>> start DATA PROVIDED
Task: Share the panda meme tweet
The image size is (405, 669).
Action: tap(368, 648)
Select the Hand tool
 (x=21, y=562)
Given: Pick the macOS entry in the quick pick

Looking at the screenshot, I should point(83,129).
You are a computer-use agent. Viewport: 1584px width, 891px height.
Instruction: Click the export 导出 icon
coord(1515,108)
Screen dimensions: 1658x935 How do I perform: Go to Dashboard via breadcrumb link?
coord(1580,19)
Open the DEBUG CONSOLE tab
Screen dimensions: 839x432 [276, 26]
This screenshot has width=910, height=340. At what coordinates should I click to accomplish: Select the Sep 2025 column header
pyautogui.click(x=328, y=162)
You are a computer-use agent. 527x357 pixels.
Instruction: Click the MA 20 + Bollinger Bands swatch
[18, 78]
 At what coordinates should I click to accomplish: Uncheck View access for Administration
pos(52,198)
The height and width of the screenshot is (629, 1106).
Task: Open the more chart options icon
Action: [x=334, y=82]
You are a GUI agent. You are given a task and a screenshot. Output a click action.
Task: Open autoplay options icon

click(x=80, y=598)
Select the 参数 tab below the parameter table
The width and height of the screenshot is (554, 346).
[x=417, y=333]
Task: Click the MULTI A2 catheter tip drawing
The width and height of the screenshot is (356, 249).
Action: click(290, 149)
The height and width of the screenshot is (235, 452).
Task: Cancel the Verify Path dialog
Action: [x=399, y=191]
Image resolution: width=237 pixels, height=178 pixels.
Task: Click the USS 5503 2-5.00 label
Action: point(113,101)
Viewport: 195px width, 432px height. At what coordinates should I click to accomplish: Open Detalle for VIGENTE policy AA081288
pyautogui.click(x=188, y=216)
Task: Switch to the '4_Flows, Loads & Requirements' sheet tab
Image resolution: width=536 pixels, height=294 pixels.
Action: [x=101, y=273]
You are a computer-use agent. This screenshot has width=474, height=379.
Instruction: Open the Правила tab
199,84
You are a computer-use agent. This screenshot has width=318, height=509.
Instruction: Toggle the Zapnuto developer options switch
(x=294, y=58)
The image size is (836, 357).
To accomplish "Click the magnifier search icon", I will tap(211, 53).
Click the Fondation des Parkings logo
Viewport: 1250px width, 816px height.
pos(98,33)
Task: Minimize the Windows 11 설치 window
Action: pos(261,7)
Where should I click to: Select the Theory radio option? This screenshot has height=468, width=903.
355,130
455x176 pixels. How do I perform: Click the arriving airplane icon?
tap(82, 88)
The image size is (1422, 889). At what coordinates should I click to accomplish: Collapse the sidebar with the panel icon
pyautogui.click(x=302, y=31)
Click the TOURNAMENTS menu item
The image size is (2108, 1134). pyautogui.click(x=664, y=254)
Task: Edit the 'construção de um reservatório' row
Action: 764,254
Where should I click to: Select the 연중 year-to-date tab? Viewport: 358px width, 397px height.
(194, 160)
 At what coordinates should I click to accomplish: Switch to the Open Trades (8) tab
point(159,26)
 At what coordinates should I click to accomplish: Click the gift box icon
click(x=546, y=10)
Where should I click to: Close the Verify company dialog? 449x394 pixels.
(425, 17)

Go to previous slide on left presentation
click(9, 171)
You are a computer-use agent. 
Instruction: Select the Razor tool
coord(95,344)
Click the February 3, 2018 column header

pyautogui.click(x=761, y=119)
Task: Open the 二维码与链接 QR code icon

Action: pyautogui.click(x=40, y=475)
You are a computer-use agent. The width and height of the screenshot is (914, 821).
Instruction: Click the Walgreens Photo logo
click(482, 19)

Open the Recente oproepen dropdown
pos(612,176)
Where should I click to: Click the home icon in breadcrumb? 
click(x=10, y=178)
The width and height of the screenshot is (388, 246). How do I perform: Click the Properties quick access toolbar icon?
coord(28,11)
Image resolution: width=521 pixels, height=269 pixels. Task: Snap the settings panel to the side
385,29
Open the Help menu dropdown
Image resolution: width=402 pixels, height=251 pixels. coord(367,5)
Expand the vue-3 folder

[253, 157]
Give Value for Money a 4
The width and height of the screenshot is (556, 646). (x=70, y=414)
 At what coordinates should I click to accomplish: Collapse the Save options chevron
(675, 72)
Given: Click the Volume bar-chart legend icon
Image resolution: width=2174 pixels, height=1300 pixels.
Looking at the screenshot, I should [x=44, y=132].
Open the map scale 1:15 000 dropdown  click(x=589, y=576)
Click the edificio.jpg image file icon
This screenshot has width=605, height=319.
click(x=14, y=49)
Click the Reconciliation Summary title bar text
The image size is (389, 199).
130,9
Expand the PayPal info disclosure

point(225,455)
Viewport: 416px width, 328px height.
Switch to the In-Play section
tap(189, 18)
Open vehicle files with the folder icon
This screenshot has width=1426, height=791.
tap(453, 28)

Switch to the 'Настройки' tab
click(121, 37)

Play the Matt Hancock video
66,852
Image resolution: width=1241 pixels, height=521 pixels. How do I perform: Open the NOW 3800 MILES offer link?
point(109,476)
>> end DATA PROVIDED
### EXERCISE GOAL
Reproduce without any changes the rows that begin with the line containing "This screenshot has width=910, height=340." and end with the line containing "[x=417, y=333]", including both of those lines.

### WRITTEN REPLY
This screenshot has width=910, height=340. At what coordinates should I click to accomplish: Select the Sep 2025 column header
pyautogui.click(x=328, y=162)
You are a computer-use agent. 527x357 pixels.
Instruction: Click the MA 20 + Bollinger Bands swatch
[18, 78]
 At what coordinates should I click to accomplish: Uncheck View access for Administration
pos(52,198)
The height and width of the screenshot is (629, 1106).
Task: Open the more chart options icon
Action: [x=334, y=82]
You are a GUI agent. You are given a task and a screenshot. Output a click action.
Task: Open autoplay options icon

click(x=80, y=598)
Select the 参数 tab below the parameter table
The width and height of the screenshot is (554, 346).
[x=417, y=333]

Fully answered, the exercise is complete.